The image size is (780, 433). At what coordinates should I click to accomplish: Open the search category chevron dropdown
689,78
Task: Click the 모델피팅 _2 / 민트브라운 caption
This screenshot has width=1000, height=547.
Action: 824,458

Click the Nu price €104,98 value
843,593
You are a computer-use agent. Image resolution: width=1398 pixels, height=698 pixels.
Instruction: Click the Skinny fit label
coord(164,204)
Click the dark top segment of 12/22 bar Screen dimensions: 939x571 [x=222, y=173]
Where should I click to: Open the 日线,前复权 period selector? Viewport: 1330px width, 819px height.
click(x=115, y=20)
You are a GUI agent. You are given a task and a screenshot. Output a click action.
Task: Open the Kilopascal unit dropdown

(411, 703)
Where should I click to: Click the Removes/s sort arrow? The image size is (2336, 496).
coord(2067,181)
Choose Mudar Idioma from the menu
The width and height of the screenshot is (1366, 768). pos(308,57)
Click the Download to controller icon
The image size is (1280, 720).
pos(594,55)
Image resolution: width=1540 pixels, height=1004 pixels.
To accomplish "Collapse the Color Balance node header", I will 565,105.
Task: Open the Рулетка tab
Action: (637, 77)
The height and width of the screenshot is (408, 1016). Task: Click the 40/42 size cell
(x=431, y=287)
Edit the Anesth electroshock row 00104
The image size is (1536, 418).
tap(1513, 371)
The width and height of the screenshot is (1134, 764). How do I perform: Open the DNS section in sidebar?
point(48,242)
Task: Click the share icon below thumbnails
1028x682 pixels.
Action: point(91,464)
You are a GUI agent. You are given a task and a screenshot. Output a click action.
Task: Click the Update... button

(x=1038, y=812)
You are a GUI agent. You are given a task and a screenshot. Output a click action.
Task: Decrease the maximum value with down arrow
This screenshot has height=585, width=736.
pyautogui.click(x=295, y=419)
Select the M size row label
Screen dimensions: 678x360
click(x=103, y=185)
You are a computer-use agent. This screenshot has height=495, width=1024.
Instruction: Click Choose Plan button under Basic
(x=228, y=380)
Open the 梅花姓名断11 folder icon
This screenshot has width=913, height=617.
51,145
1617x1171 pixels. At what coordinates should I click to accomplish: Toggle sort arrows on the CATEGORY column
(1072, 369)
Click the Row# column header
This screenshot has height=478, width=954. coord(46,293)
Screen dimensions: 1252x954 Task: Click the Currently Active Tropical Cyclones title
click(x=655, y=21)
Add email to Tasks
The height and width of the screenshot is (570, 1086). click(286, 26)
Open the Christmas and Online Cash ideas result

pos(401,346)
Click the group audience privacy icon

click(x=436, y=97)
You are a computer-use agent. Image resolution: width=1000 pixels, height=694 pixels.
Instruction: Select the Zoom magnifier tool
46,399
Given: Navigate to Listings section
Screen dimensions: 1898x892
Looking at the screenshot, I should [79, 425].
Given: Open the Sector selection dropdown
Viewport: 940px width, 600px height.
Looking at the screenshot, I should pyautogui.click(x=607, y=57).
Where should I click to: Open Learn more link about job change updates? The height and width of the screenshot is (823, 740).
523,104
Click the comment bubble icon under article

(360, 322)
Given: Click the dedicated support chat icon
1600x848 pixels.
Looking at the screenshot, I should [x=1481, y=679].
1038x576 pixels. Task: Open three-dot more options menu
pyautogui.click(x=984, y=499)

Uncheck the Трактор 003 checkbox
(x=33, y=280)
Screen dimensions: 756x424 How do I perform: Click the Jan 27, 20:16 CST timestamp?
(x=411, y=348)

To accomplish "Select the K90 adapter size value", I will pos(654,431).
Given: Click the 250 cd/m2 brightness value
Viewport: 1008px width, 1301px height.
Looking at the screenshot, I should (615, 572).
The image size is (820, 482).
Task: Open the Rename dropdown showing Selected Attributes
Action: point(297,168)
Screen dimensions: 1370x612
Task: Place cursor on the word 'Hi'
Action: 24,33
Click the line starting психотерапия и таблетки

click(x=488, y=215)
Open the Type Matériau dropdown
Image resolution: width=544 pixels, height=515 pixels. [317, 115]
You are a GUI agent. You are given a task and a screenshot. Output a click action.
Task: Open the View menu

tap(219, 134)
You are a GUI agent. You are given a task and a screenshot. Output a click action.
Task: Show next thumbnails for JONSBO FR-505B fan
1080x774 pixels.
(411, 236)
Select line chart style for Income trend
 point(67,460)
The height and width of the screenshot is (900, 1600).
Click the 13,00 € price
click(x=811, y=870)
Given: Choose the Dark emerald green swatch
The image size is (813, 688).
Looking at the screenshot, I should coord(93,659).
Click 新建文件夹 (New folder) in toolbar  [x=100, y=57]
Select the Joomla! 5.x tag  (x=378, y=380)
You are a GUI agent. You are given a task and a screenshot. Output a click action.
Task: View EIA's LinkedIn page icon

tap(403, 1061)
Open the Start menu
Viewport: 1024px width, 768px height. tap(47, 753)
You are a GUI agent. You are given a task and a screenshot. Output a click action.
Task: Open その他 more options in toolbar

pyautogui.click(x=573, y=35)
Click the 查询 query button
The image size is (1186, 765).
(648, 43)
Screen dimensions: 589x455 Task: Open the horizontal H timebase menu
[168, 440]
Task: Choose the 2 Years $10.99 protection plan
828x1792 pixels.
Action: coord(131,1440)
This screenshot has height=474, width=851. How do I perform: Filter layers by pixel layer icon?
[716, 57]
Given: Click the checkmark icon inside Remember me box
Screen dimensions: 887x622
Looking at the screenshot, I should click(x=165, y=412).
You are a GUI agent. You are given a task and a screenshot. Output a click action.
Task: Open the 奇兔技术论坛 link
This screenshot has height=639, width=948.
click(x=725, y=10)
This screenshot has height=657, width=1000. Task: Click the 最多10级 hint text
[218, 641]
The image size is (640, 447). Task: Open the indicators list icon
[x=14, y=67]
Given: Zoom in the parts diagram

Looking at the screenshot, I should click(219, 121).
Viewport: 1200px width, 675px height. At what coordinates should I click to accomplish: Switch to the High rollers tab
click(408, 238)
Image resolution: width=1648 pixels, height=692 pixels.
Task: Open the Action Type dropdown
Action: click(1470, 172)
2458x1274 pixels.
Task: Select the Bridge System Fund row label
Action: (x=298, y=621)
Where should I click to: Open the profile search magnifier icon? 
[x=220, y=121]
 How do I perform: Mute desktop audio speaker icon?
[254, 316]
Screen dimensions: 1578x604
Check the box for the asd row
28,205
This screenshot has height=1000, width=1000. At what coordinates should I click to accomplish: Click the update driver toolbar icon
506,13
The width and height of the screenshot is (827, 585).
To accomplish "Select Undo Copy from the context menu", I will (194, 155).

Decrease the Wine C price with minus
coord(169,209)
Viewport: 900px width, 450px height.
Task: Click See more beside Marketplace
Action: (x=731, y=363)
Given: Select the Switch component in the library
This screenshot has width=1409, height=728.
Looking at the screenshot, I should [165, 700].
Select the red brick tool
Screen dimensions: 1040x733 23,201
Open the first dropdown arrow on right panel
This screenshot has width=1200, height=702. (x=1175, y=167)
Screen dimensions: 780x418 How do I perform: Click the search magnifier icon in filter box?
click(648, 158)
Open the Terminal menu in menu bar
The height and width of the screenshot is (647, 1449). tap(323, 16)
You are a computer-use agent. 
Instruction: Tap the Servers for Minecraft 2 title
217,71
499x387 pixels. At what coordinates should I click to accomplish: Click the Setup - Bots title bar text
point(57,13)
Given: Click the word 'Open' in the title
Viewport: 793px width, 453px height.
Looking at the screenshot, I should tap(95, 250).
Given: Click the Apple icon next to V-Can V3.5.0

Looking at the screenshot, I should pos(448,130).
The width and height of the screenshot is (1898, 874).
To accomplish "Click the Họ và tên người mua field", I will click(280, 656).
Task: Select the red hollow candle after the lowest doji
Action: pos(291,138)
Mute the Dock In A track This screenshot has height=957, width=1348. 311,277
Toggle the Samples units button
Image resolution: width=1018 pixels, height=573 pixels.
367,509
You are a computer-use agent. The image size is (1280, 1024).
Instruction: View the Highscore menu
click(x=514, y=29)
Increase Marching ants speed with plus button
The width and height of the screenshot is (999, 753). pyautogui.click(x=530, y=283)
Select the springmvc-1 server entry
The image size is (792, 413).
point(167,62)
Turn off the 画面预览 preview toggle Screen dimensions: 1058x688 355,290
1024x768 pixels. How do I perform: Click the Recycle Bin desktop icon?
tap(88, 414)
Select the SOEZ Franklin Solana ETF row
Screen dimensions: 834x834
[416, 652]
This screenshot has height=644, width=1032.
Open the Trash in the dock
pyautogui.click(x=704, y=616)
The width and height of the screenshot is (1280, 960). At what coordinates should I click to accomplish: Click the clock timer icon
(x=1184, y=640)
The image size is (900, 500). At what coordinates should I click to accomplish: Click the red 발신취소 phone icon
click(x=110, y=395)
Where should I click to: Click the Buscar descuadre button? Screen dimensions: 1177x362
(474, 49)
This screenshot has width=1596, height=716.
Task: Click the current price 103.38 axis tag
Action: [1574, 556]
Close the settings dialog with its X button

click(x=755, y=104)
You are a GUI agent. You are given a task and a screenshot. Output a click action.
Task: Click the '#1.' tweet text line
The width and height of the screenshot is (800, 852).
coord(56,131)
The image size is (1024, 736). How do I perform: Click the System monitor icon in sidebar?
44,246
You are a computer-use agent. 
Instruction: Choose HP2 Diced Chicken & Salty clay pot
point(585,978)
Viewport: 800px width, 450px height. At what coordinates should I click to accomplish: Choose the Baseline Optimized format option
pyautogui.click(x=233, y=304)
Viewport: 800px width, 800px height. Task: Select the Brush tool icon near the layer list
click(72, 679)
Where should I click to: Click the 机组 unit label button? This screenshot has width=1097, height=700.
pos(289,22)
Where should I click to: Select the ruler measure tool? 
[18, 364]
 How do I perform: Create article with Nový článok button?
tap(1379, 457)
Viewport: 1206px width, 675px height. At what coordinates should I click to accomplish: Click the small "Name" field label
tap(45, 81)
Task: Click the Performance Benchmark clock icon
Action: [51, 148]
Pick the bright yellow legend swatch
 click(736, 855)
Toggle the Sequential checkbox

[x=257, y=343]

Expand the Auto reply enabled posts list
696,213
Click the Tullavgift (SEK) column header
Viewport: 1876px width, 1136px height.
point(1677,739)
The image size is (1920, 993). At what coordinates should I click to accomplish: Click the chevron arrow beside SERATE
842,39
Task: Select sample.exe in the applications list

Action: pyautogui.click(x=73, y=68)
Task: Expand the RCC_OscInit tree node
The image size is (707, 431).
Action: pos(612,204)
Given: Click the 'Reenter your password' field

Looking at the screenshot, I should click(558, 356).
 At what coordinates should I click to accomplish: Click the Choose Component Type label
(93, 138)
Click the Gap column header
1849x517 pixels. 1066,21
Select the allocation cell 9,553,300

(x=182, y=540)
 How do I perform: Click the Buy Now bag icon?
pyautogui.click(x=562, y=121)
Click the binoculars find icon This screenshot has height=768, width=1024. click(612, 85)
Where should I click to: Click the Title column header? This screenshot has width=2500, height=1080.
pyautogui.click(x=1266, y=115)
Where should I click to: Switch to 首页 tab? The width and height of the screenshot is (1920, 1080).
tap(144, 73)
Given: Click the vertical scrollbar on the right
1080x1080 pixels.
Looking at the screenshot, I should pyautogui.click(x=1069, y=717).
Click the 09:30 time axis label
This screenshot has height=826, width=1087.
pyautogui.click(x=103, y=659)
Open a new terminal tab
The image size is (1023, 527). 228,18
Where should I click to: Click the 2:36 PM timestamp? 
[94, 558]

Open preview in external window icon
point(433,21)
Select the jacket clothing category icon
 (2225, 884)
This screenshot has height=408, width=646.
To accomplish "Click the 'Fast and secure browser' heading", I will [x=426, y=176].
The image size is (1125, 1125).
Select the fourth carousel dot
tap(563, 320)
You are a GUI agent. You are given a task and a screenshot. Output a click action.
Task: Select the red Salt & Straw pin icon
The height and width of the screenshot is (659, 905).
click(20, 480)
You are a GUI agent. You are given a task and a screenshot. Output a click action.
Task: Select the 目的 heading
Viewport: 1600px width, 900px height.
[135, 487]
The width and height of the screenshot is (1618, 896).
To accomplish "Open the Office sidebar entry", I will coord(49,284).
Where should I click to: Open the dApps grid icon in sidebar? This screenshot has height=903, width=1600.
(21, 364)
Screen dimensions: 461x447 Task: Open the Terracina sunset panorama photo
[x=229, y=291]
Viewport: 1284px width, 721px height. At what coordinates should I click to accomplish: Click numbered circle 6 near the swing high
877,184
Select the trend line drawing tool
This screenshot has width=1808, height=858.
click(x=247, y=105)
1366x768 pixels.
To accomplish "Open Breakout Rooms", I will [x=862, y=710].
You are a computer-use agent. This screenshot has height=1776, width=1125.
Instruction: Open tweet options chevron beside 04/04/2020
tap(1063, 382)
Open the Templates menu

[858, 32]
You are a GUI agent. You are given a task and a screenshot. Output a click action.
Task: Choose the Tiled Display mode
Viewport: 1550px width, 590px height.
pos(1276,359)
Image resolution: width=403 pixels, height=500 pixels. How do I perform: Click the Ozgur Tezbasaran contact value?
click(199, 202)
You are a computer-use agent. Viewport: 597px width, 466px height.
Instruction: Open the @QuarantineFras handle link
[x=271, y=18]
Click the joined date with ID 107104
--- --- ---
# What to produce
Show each line in the data where the string "entry" appears.

# Answer box
Select the springmvc-1 server entry
To accomplish "Open the Office sidebar entry", I will coord(49,284).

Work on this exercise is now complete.